Der Inlandsgeheimdienst (SRI) hat Akten zur Forschung freigegeben, zwei Drittel der gesamten Securitate-Akten sollen es nach seinen Angaben sein, zwölf Kilometer. Bisher war vieles mit dem Argument, dass die "nationalen Sicherheit? gewahrt bleiben müsse, unter Verschluss gehalten worden. Trotz der Bemühungen des Rats zum Studium der Securitate-Akten (CNSAS).

Zuerst einmal müssen nun allerdings die Archive zusammengeführt werden, und das Zentralarchiv befindet sich nicht in Bukarest, sondern etwa 15 Kilometer südlich in einer kleinen Stadt namens Popesti-Leordeni. Obwohl es noch dauern wird: Die Vergangenheit rückt näher. Der junge Historiker allerdings, der mir von dem endlosen Papierkrieg und der Gebühr von 500 Euro für die Akteneinsicht berichtet, bleibt skeptisch. Ebenso wie Horia-Roman Patapievici. Der Publizist und neue Direktor des Rumänischen Kulturinstituts hat einige Jahre im Rat zum Studium der Securitate-Akten mitgearbeitet und hält es für ein Unding, dass der Geheimnisdienst bestimmt, was freigegeben wird und was nicht. Nur der SRI habe den Überblick, wieviel Akten es wirklich gebe. Und ohne Register sowie Klar- und Decknamenkarteien, die nicht übergeben worden sind, werde die Aufarbeitung Jahrzehnte dauern (ADZ, 19. März ). Patapievici beklagt zudem die Haltung des Westens. Der erkenne die kommunistischen Regierungen nicht als verbrecherisch an und verlange im Zusammenhang des EU-Beitritts nur die Aufarbeitung der faschistischen Zeit bis 1945.
Die breite Masse interessiert die Vergangenheit herzlich wenig. Schulterzucken und "Wir haben andere Sorgen" sind die gängige Reaktion auf die Frage nach den Securitate-Mitarbeitern.


Vergangenheit

"Unsere Lori, die gute Kuh, welche uns so viel Milch gibt, ist abgewogen worden, geht nach Russland als Zuchtkuh.? Regelmäßig kann man von Lori, Walter, Erna, der Kuh Berta und N.N. lesen. Die Zeitung der deutschen Minderheit in Rumänien (ADZ) druckt seit einigen Wochen in loser Folge die Tagebücher von Maria Truetsch ab. Man muss ihren Namen nicht kennen. Sie ist weder berühmt noch besonders. Sie ist eine normale Bäuerin aus Siebenbürgen. Ihre Berichte von 1945 und 1946 lesen sich wie eine Chronik des langsamen Untergangs des rumäniendeutschen Bauerntums, von der Deportation bis zur Enteignung. Die einfachen Notate der Ereignisse dokumentieren die Angst um den verschleppten Ehemann und die Angst vor den ständig zunehmenden Abgaben an das russische Militär, die an ihr nagenden Sorge um die Zukunft, um Haus und Hof. Solidarität gab es nicht mit Rumänen, sondern mit deutschen Soldaten, von denen auch sie einen versteckt hielt (N.N).

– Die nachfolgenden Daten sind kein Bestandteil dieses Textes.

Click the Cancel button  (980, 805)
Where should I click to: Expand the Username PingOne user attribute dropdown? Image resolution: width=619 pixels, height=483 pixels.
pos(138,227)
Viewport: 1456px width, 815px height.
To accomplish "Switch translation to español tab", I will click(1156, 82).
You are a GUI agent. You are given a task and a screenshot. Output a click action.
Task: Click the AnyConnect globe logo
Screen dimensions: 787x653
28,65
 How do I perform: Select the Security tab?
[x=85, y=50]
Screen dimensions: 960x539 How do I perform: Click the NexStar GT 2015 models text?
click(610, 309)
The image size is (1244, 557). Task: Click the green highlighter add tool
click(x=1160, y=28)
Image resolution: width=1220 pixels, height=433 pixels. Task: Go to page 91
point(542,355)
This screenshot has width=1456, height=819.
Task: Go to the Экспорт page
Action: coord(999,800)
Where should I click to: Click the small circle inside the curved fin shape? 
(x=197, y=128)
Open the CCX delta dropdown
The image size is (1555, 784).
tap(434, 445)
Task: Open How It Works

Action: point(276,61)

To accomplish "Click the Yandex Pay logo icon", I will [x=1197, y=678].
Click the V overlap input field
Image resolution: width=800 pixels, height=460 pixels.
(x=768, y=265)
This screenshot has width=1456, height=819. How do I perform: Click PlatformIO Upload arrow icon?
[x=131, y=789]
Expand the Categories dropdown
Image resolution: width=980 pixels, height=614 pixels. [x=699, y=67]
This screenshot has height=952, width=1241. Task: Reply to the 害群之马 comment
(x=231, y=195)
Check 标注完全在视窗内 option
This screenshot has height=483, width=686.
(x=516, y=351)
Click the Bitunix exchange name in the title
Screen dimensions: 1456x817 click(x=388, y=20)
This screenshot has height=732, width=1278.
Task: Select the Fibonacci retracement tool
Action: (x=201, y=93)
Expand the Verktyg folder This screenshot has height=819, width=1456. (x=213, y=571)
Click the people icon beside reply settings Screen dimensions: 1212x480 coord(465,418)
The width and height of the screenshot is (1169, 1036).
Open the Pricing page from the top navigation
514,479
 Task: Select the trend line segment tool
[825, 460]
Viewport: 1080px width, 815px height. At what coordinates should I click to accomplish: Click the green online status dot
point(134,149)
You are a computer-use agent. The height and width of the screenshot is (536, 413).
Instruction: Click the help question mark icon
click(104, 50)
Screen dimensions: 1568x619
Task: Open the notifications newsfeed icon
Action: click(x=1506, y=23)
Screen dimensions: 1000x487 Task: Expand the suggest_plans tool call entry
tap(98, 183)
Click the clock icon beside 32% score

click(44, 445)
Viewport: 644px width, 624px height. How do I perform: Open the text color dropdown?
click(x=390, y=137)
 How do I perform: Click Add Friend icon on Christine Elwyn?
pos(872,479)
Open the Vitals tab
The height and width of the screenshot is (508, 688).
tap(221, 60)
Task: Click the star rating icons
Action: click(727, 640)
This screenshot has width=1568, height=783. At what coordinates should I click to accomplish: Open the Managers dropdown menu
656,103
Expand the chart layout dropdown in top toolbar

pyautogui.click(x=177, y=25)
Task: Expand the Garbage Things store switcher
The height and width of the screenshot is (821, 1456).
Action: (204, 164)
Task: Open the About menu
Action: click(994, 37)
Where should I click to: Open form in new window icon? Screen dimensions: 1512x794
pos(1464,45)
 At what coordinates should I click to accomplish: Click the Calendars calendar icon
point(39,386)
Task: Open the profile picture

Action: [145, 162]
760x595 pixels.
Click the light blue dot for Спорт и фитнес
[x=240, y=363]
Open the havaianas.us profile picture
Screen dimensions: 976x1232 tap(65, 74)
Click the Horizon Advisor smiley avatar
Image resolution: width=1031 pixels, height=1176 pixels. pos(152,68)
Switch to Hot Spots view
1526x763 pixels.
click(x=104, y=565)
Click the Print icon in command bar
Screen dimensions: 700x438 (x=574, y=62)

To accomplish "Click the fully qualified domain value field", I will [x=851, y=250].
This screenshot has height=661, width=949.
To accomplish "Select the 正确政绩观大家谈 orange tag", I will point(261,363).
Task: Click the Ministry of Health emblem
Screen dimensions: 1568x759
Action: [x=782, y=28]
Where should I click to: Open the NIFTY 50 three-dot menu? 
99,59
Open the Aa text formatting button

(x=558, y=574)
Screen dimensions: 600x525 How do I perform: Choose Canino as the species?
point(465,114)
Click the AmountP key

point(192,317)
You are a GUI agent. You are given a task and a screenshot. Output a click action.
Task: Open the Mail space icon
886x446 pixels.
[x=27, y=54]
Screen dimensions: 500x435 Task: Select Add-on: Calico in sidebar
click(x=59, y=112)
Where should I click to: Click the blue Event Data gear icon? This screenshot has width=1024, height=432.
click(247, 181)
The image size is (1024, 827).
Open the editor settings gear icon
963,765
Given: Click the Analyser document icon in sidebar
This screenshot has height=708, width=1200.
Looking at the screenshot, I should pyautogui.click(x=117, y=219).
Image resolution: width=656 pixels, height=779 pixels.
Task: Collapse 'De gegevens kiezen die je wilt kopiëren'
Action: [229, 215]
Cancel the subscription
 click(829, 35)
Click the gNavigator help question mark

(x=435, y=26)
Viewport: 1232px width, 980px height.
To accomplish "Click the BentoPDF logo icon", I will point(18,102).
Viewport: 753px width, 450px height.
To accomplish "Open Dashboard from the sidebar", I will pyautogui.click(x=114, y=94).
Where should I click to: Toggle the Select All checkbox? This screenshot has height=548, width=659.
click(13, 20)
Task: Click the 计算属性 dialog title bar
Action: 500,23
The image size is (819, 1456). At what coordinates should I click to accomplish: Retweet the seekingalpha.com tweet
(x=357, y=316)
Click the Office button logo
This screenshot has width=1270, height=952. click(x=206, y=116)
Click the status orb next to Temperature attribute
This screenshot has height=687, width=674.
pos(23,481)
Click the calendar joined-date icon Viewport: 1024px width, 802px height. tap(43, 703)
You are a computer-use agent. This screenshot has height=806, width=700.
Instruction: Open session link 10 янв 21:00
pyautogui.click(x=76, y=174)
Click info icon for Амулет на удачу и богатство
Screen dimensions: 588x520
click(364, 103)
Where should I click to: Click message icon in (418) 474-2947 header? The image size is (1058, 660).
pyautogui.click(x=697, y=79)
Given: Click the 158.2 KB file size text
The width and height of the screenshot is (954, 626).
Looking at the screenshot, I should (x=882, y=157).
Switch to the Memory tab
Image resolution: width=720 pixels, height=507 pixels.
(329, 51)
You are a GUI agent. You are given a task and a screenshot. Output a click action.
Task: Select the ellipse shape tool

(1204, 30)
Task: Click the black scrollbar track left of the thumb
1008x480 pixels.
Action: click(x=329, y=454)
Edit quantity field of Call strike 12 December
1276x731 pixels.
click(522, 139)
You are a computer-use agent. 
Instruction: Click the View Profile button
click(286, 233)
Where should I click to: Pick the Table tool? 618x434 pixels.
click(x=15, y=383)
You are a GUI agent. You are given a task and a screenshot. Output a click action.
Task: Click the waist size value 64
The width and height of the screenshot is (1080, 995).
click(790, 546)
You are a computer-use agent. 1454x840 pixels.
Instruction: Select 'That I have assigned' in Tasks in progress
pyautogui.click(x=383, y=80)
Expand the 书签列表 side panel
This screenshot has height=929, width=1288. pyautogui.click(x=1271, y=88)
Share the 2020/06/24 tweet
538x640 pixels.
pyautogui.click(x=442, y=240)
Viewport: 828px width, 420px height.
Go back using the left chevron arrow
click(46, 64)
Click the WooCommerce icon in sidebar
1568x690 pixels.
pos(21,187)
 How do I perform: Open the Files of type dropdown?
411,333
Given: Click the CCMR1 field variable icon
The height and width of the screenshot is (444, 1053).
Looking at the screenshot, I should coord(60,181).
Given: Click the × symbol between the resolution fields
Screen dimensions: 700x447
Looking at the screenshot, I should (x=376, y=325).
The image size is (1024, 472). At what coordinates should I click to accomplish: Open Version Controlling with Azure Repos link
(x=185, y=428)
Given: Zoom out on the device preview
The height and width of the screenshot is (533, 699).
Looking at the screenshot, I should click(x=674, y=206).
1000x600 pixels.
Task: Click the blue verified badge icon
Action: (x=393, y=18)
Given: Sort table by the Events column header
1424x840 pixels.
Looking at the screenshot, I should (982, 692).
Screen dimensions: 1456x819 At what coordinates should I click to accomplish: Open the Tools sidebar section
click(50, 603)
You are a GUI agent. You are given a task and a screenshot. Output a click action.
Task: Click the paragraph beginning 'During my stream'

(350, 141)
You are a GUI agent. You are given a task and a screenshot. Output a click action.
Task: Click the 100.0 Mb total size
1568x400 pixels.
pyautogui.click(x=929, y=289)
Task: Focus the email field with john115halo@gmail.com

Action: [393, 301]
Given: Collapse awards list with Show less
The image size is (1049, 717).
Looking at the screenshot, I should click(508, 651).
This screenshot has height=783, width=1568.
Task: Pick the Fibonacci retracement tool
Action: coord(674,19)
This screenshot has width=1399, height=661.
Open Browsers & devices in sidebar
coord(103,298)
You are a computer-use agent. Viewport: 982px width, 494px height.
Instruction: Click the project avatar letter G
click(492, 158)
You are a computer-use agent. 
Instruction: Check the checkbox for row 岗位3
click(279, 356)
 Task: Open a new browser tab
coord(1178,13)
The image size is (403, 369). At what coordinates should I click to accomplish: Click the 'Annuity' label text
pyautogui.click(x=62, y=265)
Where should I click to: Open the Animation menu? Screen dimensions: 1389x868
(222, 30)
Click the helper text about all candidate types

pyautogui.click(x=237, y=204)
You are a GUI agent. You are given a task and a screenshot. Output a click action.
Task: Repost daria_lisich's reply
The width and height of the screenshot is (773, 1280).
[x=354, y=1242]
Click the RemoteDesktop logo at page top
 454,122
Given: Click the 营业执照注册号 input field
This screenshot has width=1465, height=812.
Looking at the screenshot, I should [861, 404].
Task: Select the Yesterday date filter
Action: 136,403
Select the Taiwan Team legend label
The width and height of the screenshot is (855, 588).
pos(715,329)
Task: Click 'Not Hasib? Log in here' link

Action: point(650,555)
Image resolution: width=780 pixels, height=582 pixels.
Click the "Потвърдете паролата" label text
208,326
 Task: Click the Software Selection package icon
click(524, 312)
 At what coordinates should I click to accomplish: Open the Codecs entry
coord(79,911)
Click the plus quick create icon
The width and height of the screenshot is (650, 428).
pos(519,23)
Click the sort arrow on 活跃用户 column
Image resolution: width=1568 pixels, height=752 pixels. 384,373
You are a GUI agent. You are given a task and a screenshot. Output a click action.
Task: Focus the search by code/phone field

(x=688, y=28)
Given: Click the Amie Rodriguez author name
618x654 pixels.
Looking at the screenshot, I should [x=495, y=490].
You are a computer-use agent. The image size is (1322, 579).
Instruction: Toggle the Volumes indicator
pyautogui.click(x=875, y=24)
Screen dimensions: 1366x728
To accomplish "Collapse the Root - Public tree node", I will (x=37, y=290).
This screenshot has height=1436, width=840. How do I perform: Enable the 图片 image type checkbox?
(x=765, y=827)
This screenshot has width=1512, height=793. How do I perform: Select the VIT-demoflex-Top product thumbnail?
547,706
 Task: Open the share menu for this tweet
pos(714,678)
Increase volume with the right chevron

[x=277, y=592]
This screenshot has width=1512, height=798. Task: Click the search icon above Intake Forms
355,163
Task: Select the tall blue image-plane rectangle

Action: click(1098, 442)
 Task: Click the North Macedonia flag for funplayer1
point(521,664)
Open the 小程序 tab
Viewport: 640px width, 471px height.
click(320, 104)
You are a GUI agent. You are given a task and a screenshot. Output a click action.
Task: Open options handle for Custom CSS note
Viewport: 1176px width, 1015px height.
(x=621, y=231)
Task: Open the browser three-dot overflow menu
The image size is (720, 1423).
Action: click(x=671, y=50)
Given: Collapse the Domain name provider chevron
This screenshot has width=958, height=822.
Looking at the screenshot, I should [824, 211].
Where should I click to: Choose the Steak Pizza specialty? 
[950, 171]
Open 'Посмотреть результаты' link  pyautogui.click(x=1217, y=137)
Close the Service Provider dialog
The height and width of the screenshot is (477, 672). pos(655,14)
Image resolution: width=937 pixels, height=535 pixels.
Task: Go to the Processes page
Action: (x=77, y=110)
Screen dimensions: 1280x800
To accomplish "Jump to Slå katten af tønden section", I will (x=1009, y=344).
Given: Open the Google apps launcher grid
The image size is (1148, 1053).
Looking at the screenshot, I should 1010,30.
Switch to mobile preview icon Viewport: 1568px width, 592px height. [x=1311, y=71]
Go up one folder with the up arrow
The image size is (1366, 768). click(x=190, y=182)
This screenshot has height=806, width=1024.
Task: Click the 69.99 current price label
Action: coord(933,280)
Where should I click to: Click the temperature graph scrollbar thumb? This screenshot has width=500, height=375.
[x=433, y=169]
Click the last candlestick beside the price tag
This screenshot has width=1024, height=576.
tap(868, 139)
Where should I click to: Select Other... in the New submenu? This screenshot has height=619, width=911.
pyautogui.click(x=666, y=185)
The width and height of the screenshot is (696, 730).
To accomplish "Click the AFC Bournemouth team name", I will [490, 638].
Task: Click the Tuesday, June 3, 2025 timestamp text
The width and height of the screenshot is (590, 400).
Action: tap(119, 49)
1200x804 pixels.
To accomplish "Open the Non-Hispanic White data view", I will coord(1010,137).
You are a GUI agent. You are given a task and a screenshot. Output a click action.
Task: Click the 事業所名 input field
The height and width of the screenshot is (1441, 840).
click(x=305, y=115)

Etwa 60.000 Rumäniendeutsche kämpften in der Waffen-SS an der Ostfront, Rumänien und Deutschland hatten 1943 ein entsprechendes Abkommen geschlossen. Nach dem Kriege gab es dafür die Strafe: Deportation und Enteignung. Was dazu geführt hat, dass die deutsche Minderheit in Rumänien von etwa 750. 000 Angehörigen 1938 bis 1956 auf 385. 000 absank.
Heute wird an das Unrecht und Leid erinnert. So wenig die Vergangenheit innerhalb der rumänischen Gesellschaft Thema ist, so dominant ist sie innerhalb der deutschen Minderheit in Rumänien. Ausgeblendet wird allerdings auch dort: Eine selbstkritische Sicht auf die Kooperation mit dem nationalsozialistischen Deutschland kommt so gut wie nicht vor (www.siebenbuerger.de).


Chefs Ende

Das Aufräumen und Stühlerücken seit dem Regierungswechsel geht weiter. Der Chef der rumänischen Polizei, der Chef der rumänischen Gendarmerie und der Chef der Grenzpolizei wurden innerhalb der letzten Wochen entlassen. Im reichen Wohnviertel wird beobachtet, wie jemand von der alten Regierung seine Villa räumt. Schlecht gewirtschaftet.
Mit seinem staatlichen Gehalt kann sich ein Politiker nicht viel leisten. Der Staatspräsident erhält umgerechnet etwa 1800 Euro, Minister um die 1450 Euro. Die Diäten der Parlamentarier betragen 1330 Euro. So mancher höherer Angestellter im Bank- oder Versicherungswesen verdient mehr. Ein zusätzliche Einnahmequelle ist da opportun.

Die Regierung hat im Kampf gegen die Korruption beschlossen, dass alle Amtsträger ihre Vermögenslage offen legen müssen: Haus- und Grundbesitz, Fahrzeuge, Schmuck, Kunstgegenstände sind anzugeben. Und wie man zu diesem Besitz gekommen ist. Das gibt ein kreatives Formulare-Ausfüllen.


Transatlantische Beziehungen

Begeistert hatte es die EU nicht, als der neue Staatspräsident bei Amtsantritt die Achse Washington-London-Bukarest als Grundlage seiner Außenpolitik bezeichnete. Letztens war er in Washington und hat mit Rumsfeld die Einrichtung von amerikanischen Militärbasen an der Schwarzmeerküste besprochen. Man ist sich so gut wie einig.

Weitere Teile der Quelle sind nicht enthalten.